Even if you fully embrace protobuf throughout your project, there are other problems and limitations with the generated code. For example, in official protobuf for Go, there's no way to avoid heap allocating each individual nested or repeated message, and there's no way to avoid an absurd 5-machine-word overhead in every single message. (Hopefully will be brought down to 3 soon, but it's been 5 for years).
If you're designing a proto schema around these problems, you can seriously compromise readability and maintainability just to work around poor implementation decisions in Go protobuf itself. I'm guilty of that kind of optimization, but when my team saw the benchmarks numbers they agreed it was worth it. This is not the kind of decision you want to have to make in a technical project, but I emphasize that it can still be the right choice in many circumstances.

* What you will do:
(a) Answer these questions about the passage on Go protobuf.
(i) What per-message overhead does official protobuf for Go carry?
(ii) Which two qualities of a proto schema can be seriously compromised by designing around these problems?
(iii) What did the team agree after seeing the benchmark numbers?
(b) Continue the passage on Go protobuf from its last sentence.

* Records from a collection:
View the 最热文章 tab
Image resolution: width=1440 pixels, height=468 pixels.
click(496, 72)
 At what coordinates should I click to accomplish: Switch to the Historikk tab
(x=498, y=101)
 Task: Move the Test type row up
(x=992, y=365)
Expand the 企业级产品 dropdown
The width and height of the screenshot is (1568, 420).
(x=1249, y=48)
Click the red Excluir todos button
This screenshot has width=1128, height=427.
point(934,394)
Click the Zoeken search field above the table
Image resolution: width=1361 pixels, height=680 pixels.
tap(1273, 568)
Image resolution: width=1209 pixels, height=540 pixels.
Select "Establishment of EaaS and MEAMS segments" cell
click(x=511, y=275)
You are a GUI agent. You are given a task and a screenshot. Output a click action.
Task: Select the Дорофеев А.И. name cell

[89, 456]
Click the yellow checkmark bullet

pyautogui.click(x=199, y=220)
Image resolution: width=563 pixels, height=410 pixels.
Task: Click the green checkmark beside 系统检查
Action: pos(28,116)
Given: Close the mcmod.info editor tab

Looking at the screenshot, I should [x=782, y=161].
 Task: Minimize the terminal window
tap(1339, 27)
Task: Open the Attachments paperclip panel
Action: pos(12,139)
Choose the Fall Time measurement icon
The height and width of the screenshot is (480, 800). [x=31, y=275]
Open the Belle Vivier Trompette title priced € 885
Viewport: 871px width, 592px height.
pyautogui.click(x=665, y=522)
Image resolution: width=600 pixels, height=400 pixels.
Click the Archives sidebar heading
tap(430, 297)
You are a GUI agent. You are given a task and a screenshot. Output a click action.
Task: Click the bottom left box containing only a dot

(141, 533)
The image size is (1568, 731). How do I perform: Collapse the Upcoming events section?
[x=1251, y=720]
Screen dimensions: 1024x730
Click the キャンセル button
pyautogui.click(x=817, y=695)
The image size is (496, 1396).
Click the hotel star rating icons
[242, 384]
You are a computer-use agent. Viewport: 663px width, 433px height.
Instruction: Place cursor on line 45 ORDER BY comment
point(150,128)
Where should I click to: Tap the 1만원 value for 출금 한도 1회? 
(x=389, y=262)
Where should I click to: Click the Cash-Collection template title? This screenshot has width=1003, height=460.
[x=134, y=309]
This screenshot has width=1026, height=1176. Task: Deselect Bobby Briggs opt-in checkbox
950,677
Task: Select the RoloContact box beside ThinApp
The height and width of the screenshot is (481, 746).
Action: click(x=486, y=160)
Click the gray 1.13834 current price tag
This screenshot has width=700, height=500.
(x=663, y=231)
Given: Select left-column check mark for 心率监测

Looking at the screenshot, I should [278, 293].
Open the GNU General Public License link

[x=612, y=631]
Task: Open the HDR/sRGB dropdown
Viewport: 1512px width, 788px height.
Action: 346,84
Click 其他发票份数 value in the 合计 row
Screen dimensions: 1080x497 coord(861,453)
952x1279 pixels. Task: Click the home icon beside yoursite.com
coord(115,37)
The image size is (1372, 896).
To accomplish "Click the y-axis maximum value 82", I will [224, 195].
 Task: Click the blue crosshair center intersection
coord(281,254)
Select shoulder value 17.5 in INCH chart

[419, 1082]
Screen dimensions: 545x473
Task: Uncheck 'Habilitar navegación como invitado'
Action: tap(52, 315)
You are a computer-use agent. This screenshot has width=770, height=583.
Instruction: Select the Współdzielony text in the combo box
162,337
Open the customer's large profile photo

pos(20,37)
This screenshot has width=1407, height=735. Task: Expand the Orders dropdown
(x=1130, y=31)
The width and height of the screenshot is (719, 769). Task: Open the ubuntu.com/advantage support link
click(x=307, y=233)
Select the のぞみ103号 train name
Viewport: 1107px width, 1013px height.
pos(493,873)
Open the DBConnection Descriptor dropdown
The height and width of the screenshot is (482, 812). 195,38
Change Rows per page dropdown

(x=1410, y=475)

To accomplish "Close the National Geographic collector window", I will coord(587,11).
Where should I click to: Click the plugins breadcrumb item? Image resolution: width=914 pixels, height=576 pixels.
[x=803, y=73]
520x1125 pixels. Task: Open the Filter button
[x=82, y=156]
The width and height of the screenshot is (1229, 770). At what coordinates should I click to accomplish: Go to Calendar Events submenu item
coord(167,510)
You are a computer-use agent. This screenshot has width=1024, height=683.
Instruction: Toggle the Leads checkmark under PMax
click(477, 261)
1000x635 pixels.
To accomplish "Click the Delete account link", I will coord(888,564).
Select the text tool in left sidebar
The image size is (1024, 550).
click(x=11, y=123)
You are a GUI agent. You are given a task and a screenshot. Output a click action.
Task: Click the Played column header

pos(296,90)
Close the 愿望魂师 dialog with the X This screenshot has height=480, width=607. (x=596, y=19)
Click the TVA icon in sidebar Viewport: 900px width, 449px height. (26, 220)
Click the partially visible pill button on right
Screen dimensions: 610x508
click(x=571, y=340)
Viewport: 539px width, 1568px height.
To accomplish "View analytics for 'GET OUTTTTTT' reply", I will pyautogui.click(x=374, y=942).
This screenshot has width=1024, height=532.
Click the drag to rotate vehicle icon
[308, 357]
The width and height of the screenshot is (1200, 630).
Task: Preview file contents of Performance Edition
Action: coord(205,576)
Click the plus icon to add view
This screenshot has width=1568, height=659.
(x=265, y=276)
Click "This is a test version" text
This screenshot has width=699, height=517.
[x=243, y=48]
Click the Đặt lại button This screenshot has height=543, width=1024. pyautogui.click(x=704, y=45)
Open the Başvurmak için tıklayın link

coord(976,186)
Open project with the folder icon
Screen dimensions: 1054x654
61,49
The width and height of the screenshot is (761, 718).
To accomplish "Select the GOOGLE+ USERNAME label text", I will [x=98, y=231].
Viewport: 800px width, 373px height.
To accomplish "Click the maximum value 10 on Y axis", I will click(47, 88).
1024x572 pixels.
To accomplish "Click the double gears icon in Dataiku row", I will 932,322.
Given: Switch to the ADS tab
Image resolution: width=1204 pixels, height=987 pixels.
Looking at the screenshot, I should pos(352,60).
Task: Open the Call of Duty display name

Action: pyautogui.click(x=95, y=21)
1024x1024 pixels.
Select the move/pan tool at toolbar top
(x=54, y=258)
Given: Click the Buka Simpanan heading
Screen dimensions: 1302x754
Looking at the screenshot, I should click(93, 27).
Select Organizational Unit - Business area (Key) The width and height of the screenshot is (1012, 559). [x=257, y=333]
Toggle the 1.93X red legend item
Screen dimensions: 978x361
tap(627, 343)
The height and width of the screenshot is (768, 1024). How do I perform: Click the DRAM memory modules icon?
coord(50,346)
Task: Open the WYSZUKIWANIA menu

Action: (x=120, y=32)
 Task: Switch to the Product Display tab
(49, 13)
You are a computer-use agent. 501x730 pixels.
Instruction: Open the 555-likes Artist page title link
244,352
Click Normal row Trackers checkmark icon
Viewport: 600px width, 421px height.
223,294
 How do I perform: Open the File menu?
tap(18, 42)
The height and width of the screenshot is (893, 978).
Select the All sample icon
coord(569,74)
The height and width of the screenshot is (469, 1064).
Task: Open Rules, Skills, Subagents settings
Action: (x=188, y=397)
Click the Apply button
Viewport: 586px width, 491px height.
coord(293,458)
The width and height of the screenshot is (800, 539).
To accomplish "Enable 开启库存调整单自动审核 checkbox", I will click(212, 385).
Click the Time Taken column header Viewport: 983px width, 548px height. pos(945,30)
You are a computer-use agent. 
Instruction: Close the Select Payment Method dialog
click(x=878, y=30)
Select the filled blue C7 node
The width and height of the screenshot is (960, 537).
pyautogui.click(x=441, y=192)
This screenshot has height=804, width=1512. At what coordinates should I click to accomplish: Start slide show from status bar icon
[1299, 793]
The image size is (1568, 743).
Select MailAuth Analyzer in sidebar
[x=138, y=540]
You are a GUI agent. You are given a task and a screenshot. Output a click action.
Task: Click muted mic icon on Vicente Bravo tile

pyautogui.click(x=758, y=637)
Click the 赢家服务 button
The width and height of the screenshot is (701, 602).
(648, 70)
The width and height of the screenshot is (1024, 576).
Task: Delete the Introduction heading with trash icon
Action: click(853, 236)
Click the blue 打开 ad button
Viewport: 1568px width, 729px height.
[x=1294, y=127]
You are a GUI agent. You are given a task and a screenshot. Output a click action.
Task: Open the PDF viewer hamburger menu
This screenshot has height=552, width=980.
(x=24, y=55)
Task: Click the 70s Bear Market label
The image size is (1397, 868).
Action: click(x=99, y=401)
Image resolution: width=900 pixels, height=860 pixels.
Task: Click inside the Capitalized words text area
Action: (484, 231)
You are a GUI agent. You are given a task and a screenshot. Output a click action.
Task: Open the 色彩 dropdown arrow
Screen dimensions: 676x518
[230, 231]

* Responses by item number:
(a)
(i) A 5-machine-word overhead in every message, which may soon be brought down to 3.
(ii) Readability and maintainability.
(iii) That the optimization was worth it.

(b)
The prost crate for Rust is not official but already gives you more control over your schema. You can technically use your own Rust code instead of the generated code, though I don't see anyone actually do this and it doesn't seem to be encouraged. In any case, my biggest issue with prost is that it makes it difficult (or perhaps currently impossible) to share sub-messages with Arc [2], which on the other hand is trivial with Go just using *. While prost avoids allocations in more cases than Go protobuf, my experience has been that it avoids copies less, and some of those copies require allocations anyway.
I'm encouraged that Google's upcoming Rust library seems to be modeled after the C++ one and not the Go one. I haven't seen the latest work on it but I trust it's in a good place given how many collective decades of experience in protobuf implementation are going into it.
In summary, for a project that was explicitly designed for efficiency, in practice it can limit your code in ways that hurt efficiency more than they ever helped. And while generating code for many languages is a handy feature, that generated code is unlikely to be what you want, and the more you embrace proto throughout your project the more places you pay efficiency and maintainability tolls.
[1] https://github.com/protocolbuffers/protobuf-go/blob/1d4293e0...
[2] Not within one message to be sent to a client, because that information would be redundant. More for sharing some nested messages across bigger messages sent to multiple clients.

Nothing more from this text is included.